═════ EXCERPTED RECORDS ═════

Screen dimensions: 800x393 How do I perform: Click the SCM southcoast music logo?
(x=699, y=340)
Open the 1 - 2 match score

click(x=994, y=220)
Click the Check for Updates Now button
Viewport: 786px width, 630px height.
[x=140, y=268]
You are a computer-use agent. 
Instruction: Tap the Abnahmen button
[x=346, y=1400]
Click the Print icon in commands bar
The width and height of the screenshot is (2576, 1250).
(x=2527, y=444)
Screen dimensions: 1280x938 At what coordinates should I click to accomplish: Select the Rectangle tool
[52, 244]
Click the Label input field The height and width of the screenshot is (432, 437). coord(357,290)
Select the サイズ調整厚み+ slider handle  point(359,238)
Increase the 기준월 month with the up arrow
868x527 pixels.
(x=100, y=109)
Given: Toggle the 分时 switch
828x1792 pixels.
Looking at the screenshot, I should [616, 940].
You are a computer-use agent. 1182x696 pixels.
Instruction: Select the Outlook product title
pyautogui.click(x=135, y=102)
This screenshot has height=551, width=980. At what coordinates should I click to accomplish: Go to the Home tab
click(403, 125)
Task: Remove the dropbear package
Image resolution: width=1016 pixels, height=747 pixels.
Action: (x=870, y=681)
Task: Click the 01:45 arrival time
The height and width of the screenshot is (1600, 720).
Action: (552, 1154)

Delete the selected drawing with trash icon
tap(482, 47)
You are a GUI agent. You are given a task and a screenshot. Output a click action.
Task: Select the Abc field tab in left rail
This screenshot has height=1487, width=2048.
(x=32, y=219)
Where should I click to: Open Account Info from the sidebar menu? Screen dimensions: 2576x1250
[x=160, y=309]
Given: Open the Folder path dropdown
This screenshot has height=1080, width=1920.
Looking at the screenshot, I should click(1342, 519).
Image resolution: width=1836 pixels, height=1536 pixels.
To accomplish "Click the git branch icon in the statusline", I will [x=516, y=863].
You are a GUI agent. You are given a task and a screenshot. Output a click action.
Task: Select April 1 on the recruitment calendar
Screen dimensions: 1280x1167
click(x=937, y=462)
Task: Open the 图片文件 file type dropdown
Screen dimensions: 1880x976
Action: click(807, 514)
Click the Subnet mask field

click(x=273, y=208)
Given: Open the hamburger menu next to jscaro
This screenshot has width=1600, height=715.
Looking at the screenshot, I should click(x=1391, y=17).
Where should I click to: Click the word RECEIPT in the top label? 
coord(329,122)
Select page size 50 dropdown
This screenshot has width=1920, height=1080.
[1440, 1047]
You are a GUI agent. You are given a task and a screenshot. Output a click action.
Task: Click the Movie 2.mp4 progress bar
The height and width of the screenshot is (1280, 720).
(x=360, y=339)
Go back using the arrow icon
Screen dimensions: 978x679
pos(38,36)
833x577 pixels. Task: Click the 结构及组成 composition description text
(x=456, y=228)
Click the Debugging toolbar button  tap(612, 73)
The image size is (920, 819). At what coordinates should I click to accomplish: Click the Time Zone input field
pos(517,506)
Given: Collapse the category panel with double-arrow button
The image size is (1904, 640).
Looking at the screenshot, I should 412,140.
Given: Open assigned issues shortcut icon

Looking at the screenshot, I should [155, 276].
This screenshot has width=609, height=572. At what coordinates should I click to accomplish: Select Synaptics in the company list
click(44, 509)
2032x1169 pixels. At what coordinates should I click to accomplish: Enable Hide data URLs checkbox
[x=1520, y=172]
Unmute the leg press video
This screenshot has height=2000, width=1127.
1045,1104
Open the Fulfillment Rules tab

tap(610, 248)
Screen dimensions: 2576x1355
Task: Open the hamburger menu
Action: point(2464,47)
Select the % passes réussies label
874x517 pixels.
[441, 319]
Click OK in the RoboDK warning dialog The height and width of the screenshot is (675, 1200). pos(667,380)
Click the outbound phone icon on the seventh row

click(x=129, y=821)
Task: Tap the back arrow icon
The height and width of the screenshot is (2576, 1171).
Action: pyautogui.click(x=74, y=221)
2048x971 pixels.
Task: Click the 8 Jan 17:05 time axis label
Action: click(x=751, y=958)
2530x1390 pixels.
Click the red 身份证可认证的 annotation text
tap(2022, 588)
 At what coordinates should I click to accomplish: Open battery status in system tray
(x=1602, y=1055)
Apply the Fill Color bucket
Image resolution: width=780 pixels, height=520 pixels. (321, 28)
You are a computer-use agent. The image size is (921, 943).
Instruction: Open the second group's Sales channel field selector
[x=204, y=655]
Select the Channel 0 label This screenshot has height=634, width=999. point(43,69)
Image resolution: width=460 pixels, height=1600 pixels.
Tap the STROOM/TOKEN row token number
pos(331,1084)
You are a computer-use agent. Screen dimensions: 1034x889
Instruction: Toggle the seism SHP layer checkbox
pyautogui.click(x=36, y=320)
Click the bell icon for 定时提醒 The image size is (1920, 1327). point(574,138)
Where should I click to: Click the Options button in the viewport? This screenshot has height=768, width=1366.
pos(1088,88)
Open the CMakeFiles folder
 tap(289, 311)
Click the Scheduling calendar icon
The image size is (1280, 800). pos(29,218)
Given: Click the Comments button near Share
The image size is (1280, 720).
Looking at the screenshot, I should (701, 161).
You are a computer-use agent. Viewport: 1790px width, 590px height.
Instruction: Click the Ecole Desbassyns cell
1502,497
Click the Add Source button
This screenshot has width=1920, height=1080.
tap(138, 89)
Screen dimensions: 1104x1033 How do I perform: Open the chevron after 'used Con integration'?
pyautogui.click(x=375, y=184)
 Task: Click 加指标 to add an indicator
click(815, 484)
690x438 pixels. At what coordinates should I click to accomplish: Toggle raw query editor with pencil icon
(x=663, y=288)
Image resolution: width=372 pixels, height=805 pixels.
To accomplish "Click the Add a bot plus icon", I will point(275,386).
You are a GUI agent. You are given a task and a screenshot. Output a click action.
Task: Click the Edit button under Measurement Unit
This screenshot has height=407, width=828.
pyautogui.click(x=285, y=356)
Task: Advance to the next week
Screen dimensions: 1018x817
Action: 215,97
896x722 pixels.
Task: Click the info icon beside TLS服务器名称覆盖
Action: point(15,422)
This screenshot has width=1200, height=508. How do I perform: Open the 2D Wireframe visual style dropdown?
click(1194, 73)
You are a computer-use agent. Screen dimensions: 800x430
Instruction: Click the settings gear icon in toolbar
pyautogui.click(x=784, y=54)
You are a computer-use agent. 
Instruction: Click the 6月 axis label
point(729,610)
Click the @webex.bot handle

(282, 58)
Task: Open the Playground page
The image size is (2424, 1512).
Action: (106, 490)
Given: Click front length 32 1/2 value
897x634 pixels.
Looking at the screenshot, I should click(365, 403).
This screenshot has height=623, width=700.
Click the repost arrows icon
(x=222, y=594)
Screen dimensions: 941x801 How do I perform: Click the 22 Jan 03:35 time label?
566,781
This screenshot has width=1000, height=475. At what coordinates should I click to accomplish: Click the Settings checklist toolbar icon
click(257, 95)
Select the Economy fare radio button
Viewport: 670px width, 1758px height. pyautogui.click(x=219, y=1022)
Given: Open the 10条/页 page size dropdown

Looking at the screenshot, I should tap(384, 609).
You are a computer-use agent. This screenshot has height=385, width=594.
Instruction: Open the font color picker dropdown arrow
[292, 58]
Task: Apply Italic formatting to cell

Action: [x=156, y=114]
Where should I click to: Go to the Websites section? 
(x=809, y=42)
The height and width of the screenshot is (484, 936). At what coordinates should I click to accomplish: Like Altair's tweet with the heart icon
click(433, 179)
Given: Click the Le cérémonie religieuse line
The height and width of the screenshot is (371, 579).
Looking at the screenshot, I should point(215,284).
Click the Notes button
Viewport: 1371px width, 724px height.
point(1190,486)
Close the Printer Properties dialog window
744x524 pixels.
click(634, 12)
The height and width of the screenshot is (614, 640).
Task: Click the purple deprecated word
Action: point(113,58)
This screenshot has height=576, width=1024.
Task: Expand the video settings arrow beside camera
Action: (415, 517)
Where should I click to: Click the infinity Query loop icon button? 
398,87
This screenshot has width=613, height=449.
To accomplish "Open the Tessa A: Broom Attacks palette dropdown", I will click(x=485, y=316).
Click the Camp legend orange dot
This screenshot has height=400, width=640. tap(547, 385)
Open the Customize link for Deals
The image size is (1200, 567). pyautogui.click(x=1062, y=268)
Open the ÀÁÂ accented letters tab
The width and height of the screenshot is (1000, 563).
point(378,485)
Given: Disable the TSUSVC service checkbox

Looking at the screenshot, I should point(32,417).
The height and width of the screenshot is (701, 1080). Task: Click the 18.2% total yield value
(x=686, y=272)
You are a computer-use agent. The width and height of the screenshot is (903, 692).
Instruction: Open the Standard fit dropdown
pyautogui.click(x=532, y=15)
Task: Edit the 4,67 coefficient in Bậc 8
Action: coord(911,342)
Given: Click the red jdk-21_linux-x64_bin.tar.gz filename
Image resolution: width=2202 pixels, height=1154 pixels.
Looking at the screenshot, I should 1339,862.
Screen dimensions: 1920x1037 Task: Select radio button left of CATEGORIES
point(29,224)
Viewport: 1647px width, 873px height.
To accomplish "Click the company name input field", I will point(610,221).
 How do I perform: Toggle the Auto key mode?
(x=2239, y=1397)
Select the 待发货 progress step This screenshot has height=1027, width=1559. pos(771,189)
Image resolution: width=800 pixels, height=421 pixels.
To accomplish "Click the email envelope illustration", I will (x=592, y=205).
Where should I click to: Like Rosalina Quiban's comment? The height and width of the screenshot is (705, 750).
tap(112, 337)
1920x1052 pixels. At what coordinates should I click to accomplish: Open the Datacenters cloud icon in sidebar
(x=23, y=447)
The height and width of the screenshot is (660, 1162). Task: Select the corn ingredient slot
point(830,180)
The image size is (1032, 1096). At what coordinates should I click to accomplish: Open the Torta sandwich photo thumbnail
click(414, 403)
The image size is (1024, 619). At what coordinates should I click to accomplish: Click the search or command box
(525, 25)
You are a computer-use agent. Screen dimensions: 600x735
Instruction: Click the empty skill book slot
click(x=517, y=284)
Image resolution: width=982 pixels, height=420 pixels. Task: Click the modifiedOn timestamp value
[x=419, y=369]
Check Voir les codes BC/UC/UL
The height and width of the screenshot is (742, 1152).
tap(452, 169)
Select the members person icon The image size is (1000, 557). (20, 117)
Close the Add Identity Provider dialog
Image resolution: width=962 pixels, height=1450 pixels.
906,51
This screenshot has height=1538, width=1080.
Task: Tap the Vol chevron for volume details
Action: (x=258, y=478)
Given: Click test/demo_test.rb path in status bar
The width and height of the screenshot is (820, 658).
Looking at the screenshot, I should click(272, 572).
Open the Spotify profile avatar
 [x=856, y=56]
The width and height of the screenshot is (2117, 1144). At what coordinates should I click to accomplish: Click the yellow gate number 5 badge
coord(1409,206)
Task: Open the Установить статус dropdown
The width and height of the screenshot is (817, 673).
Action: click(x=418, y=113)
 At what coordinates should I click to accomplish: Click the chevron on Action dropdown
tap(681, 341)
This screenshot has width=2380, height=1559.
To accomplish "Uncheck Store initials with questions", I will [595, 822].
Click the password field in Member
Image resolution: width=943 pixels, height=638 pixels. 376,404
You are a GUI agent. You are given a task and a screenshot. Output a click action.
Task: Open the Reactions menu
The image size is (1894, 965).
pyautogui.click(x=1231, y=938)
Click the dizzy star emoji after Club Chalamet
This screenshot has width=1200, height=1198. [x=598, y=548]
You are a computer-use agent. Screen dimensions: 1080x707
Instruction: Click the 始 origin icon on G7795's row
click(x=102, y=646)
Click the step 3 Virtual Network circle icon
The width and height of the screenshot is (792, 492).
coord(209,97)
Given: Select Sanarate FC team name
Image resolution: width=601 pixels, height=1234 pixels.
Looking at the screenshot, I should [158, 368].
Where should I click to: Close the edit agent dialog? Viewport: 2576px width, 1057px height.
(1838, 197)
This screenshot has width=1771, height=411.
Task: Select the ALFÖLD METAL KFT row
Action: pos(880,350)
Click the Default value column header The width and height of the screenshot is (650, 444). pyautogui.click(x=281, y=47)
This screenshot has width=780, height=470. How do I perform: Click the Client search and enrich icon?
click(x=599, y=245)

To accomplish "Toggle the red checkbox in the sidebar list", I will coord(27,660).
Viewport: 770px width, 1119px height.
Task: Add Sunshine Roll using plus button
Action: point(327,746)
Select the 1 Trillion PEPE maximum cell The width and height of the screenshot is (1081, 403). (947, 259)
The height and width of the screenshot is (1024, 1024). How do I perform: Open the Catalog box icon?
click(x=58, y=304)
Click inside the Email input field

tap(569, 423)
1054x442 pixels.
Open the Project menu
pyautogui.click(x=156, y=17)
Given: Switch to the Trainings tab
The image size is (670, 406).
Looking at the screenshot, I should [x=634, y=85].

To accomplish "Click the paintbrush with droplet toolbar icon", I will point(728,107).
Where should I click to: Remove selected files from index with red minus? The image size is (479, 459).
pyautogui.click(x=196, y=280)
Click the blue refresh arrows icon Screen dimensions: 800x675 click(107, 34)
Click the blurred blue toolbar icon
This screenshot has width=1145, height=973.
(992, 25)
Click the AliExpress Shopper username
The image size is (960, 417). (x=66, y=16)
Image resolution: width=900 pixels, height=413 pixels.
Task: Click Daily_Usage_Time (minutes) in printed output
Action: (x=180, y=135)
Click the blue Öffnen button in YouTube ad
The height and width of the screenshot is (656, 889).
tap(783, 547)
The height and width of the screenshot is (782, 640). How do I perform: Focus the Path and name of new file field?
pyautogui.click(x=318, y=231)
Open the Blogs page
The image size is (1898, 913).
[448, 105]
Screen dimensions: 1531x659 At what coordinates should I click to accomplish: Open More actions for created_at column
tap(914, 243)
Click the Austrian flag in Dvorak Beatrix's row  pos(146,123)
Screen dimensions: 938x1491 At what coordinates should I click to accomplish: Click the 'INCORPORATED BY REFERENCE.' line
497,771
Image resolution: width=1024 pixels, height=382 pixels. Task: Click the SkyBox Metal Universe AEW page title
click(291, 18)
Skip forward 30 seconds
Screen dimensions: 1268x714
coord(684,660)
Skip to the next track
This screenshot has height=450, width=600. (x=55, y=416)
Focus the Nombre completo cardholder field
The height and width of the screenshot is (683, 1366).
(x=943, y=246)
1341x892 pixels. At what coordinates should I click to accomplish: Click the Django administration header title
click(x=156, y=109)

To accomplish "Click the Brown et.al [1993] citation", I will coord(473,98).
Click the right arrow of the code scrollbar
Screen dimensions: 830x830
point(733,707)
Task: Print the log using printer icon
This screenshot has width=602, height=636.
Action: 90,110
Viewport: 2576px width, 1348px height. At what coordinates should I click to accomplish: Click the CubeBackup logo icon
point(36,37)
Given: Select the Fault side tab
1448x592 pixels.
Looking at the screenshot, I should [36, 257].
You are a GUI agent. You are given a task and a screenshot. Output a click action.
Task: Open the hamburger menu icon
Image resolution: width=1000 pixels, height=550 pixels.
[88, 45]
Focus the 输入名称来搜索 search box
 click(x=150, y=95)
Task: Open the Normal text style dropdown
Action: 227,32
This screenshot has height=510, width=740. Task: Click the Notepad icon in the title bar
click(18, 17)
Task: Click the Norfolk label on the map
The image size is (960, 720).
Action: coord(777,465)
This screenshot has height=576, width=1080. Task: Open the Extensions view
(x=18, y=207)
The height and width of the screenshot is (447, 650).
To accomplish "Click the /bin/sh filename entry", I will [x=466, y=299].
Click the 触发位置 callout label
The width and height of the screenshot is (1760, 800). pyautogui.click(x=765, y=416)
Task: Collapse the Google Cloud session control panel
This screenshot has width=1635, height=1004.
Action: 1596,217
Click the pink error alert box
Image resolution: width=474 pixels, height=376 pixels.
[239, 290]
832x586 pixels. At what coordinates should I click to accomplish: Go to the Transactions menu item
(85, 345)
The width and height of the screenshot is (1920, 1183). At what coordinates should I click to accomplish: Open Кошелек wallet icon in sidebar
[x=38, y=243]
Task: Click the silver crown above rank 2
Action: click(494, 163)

═════

-- WHAT YOU WILL DO --
Starting at the line containing "Select the 待发货" and ending at the line containing "point(830,180)", format those entries as a two-column CSV with the headers instruction and answer, one row per entry. Put each entry's text and its answer in a single quoted field apiece, with line breaks turned into spaces.

-- FULL OUTPUT --
instruction,answer
"Select the 待发货 progress step This screenshot has height=1027, width=1559.","pos(771,189)"
"Image resolution: width=800 pixels, height=421 pixels. To accomplish ""Click the email envelope illustration"",","I will (x=592, y=205)."
"Where should I click to: Like Rosalina Quiban's comment? The height and width of the screenshot is (705, 750).","tap(112, 337)"
"1920x1052 pixels. At what coordinates should I click to accomplish: Open the Datacenters cloud icon in sidebar","(x=23, y=447)"
"The height and width of the screenshot is (660, 1162). Task: Select the corn ingredient slot","point(830,180)"